Likewise, it’s impossible to charge the defendant with a federal hate crime, which, along with a civil suit, are the next legal steps for those who want justice for Trayvon’s family. To do that, it would require proof that the 29-year-old insurance underwriter and criminal justice student had killed Martin because he was black, rather than merely racially profiling him as a criminal. No one wants to see an America in which the State determines what you’re thinking.

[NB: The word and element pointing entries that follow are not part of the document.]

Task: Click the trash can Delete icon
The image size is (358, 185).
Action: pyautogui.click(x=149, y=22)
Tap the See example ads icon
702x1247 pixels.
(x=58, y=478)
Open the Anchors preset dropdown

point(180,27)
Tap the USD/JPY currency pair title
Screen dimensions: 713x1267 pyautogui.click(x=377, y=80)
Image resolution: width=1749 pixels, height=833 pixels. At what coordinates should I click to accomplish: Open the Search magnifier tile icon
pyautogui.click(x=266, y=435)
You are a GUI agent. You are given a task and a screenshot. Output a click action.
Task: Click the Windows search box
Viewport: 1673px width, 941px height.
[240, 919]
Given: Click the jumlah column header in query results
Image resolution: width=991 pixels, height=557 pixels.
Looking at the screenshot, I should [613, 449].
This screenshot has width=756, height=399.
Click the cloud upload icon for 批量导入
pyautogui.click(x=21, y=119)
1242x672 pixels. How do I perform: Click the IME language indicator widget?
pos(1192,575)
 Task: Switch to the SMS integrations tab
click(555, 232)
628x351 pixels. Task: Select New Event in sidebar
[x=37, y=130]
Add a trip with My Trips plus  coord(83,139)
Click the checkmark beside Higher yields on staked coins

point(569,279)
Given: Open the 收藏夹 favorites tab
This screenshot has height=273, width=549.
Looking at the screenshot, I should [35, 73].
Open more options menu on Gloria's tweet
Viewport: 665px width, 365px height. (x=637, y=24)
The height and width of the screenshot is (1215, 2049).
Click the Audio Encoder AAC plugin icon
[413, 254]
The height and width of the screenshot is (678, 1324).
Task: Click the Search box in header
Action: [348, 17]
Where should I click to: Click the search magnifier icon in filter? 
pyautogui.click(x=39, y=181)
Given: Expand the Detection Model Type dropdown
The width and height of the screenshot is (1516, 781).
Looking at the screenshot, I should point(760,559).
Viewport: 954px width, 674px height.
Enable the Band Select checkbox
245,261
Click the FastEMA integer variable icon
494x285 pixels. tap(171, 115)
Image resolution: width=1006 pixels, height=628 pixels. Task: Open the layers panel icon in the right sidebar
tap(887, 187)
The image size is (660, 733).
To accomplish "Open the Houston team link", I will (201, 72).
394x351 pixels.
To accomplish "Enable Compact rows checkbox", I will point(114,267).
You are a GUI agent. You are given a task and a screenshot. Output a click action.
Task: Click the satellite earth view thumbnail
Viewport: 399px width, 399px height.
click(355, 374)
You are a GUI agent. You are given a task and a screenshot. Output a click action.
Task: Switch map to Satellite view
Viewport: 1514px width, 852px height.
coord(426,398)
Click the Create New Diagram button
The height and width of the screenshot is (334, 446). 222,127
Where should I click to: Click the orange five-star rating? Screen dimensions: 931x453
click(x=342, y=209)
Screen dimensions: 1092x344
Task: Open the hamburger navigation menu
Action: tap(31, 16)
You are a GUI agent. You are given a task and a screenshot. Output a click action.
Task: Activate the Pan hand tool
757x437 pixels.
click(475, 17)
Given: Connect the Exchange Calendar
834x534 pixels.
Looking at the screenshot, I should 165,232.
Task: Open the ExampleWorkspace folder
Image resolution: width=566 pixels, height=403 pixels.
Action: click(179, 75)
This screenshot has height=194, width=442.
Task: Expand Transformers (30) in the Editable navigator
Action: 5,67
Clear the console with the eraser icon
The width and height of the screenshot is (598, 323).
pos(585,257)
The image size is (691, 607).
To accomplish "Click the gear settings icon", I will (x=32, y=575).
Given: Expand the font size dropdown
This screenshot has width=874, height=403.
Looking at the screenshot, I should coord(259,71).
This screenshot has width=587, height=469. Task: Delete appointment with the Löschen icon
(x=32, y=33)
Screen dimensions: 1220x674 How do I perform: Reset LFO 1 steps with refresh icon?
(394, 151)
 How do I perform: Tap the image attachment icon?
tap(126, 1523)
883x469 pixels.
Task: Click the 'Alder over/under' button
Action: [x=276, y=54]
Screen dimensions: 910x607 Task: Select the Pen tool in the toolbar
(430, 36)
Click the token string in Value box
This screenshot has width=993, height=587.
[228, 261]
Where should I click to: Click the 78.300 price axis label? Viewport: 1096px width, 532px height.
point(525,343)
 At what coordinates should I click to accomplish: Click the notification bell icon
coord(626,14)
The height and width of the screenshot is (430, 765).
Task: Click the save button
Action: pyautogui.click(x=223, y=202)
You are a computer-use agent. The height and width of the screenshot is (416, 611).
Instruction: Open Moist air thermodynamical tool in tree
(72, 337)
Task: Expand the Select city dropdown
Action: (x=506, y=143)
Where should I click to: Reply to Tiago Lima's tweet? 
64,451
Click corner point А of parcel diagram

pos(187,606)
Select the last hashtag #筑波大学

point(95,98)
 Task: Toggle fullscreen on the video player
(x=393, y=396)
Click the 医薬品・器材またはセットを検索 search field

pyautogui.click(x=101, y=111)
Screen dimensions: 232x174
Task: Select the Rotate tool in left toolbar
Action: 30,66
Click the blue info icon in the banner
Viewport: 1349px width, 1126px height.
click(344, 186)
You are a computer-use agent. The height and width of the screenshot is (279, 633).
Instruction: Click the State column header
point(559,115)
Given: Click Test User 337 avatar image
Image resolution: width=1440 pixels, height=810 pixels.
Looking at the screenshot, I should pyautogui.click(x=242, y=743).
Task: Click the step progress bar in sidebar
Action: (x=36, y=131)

And yet, that’s just how Zimmerman got off on the lesser charge of manslaughter, Ironically, it was that very crime which the lead homicide investigator wanted to charge him with on the night of the shooting, but was dissuaded from doing by the Florida attorney’s office. That lesser charge fits the legal definition of shooting an unarmed person in the heart during a fistfight, but it was only considered at all because of one of Florida’s other weird loopholes, one which demands the consideration of a lesser charge if one side or other requests it.

The jury, then, was instructed to consider what was in Zimmerman’s head. Florida statutes only require the defendant to be reasonably frightened for his life in committing murder. There doesn’t need to be proof of any actual threat; the jury merely has to be able to empathize with the perceived threat. In this case, the six people who decided Zimmerman’s reasonableness were female. Five of the six were white. One was described by trial reporters as being black, or Hispanic, or both. And you could be forgiven for hearing one juror’s recount of the initial votes — three for acquittal, two for manslaughter, and one for murder — and assuming the non-white juror had the hardest time seeing Trayvon, armed only with two 17-year-old fists, as a lethal threat.

When the defendant walked away from the crime scene under his own power, he had suffered a swollen nose (not broken, as he had originally told the EMTs), a bloody abrasion on the tip of that nose, and two lacerations on the back of his head. (None of this fits the legal definition of a felony, which would have also allowed Zimmerman to kill; that would have required “great bodily harm, permanent disability, or permanent disfigurement.”) Moreover, the coroner’s report on Martin turned up none of Zimmerman’s DNA. And yet, the threat to him was deemed reasonable. Legal experts opined that the prosecution had “failed to humanize Trayvon,” as if walking alone and unarmed and minding your own business was somehow not human enough. 

Now that the Florida legal system has sided with the man who followed Trayvon and caused his death, the Zimmerman apologists have stopped trying to paint the victim as black enough to be suspect and switched to playing offense, moving from playing the race card themselves to denying there’s even one in the deck. But with the black population more of a political and economic force than ever before, it’s safe to say the issue’s not going away. Not until a rapidly diminishing white America — one that still controls much of the money, the power, the voting machines, and the legal system — starts to confront how it really thinks about its underclass. As J.E. Chaney no doubt realized while speeding frantically down Mississippi State Highway 19 on the night of June 22, 1964, it’s going to take a long, long time.